--- Begin TASK MATERIAL ---

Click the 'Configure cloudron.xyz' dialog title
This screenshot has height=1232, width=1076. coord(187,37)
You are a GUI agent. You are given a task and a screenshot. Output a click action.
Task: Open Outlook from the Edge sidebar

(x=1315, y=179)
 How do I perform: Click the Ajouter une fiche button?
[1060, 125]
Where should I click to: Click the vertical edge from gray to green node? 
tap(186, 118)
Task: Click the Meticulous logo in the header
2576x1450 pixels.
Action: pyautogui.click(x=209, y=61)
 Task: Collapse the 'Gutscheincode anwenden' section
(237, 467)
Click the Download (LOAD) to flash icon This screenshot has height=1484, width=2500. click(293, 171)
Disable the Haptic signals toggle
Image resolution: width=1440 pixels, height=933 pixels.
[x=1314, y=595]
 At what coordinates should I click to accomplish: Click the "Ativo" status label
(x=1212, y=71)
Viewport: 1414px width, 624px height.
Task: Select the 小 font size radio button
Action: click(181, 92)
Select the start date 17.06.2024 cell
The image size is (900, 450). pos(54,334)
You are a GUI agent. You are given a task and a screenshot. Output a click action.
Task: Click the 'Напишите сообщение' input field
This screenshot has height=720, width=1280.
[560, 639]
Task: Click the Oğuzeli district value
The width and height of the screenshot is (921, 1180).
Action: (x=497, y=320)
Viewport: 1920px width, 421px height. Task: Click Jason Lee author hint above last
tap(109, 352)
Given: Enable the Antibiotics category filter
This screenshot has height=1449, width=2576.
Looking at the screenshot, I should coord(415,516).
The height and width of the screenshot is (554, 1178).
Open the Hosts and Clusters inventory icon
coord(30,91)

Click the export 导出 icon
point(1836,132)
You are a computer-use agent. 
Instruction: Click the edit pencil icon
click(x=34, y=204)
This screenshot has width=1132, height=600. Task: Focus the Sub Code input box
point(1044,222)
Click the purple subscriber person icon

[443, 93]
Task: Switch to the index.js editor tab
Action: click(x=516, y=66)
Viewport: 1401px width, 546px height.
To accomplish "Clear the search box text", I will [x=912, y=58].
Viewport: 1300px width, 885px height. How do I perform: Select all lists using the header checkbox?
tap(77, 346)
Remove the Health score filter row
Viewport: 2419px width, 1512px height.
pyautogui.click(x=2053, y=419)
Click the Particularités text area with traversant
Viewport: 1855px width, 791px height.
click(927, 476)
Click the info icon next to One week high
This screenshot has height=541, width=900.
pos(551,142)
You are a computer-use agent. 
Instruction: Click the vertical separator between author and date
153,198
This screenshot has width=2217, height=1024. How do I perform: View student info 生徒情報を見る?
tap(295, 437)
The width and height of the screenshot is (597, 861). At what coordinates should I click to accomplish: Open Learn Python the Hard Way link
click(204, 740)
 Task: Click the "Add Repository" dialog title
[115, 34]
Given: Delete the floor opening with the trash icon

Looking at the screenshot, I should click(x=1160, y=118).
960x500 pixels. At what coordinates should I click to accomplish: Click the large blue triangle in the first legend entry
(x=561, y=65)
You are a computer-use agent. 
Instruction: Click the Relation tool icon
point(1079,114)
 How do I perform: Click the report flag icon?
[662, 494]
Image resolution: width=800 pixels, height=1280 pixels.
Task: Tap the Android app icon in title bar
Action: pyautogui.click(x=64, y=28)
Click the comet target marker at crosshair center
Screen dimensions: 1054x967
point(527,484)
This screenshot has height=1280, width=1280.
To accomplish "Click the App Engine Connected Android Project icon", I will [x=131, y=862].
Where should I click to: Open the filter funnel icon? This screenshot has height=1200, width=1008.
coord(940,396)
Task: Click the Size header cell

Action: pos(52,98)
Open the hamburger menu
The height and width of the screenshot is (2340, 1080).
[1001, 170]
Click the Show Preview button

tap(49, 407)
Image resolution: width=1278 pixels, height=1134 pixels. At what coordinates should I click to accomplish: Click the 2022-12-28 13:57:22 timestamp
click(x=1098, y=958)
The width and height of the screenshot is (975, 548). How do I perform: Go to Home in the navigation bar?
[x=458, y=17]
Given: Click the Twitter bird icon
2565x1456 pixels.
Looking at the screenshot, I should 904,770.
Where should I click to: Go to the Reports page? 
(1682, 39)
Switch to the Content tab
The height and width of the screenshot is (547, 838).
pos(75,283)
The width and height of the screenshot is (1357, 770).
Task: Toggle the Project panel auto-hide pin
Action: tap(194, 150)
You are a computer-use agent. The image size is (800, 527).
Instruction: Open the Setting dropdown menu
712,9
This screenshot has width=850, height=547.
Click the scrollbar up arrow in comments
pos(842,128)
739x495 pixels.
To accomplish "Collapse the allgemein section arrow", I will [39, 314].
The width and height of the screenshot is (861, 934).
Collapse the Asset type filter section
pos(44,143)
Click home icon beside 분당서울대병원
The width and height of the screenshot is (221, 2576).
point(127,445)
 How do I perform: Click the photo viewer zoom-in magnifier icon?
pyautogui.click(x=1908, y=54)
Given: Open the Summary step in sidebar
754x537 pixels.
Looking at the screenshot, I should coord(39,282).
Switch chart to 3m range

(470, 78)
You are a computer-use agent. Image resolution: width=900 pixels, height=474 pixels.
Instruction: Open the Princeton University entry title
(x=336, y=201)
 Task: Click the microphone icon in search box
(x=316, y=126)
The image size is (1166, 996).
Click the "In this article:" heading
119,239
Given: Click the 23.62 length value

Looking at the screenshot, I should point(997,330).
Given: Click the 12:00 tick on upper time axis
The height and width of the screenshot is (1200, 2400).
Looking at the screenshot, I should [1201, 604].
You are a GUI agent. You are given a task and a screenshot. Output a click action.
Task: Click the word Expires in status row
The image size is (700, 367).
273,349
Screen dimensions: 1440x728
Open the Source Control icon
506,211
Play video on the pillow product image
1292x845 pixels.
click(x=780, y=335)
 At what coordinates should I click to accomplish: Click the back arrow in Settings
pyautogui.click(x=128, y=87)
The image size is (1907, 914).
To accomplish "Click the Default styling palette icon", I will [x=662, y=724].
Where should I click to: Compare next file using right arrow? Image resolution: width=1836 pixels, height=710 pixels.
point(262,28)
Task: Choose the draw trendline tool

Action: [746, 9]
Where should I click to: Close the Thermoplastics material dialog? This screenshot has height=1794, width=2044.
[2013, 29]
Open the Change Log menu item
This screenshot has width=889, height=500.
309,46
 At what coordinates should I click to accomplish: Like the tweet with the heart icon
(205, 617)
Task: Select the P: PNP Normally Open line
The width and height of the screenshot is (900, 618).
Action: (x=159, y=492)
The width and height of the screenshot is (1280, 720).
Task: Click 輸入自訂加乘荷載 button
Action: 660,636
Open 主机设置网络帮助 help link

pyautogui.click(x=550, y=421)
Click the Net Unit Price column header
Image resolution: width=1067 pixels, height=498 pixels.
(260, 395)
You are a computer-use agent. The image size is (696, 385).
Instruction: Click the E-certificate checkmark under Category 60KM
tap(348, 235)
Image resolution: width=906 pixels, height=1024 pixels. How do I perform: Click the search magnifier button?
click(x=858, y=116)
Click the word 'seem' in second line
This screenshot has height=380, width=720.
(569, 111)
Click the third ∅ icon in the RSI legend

--- End TASK MATERIAL ---

- STATED TASK: Which lines in the items above contain the string "Project", with case counting? Copy each of those lines in full.

- THE REPLY:
To accomplish "Click the App Engine Connected Android Project icon", I will [x=131, y=862].
Task: Toggle the Project panel auto-hide pin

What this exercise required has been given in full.